→ ENTRIES SHOWN:
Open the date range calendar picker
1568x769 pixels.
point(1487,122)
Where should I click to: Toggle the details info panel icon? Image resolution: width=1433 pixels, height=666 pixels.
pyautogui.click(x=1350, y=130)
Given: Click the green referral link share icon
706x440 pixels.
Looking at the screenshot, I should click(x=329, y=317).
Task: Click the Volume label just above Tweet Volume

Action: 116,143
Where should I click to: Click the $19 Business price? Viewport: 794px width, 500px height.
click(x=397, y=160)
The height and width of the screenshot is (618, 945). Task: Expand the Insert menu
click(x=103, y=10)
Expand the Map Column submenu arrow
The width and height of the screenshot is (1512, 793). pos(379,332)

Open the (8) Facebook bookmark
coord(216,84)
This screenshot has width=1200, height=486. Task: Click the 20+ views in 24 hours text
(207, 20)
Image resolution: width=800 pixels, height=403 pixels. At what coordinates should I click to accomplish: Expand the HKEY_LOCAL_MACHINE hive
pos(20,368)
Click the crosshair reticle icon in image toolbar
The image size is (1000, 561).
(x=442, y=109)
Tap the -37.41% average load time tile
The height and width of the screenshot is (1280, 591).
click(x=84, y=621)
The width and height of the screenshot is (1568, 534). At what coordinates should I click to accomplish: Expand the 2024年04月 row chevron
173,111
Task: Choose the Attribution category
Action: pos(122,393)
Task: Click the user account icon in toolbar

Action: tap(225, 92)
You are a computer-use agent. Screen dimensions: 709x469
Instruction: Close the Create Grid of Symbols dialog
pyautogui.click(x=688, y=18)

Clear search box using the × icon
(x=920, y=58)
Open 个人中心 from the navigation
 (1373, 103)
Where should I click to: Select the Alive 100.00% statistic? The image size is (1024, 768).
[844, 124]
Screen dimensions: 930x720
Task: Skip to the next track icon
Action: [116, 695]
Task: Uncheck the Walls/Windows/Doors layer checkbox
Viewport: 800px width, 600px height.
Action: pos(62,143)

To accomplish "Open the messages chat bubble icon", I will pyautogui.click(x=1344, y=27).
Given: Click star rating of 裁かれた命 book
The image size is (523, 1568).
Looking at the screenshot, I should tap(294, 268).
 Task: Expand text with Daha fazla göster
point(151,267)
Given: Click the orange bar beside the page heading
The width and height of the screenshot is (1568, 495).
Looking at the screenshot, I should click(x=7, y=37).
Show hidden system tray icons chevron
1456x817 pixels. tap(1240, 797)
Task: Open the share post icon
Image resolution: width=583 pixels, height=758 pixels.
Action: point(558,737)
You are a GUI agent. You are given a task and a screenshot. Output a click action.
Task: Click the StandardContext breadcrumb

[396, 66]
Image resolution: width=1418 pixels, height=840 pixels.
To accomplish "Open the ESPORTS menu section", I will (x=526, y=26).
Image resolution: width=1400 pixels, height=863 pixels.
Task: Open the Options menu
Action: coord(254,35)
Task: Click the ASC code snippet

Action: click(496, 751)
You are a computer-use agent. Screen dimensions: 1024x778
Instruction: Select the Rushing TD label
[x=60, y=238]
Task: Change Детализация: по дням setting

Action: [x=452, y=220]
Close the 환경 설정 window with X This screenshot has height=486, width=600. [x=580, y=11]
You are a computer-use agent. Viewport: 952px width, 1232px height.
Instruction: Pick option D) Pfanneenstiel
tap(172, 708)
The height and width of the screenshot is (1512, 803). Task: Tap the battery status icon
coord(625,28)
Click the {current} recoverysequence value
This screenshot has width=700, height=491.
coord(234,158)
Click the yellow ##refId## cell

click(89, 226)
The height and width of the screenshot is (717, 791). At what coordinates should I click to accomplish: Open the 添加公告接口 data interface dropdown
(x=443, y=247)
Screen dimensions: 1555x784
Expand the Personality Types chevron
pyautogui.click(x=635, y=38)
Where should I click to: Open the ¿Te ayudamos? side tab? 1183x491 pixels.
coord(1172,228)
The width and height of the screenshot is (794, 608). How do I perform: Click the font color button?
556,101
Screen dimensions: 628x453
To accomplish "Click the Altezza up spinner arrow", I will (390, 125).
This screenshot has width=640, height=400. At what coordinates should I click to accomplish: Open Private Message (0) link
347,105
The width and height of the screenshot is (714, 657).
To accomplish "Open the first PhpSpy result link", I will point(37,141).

→ THE TASK: In the data above, find the line that contains "The width and height of the screenshot is (1568, 534)." and the line that contains "Given: Click star rating of 裁かれた命 book". Repeat exactly those lines and every line between them, and only those.

→ YOUR SOLUTION:
The width and height of the screenshot is (1568, 534). At what coordinates should I click to accomplish: Expand the 2024年04月 row chevron
173,111
Task: Choose the Attribution category
Action: pos(122,393)
Task: Click the user account icon in toolbar

Action: tap(225, 92)
You are a computer-use agent. Screen dimensions: 709x469
Instruction: Close the Create Grid of Symbols dialog
pyautogui.click(x=688, y=18)

Clear search box using the × icon
(x=920, y=58)
Open 个人中心 from the navigation
 (1373, 103)
Where should I click to: Select the Alive 100.00% statistic? The image size is (1024, 768).
[844, 124]
Screen dimensions: 930x720
Task: Skip to the next track icon
Action: [116, 695]
Task: Uncheck the Walls/Windows/Doors layer checkbox
Viewport: 800px width, 600px height.
Action: pos(62,143)

To accomplish "Open the messages chat bubble icon", I will pyautogui.click(x=1344, y=27).
Given: Click star rating of 裁かれた命 book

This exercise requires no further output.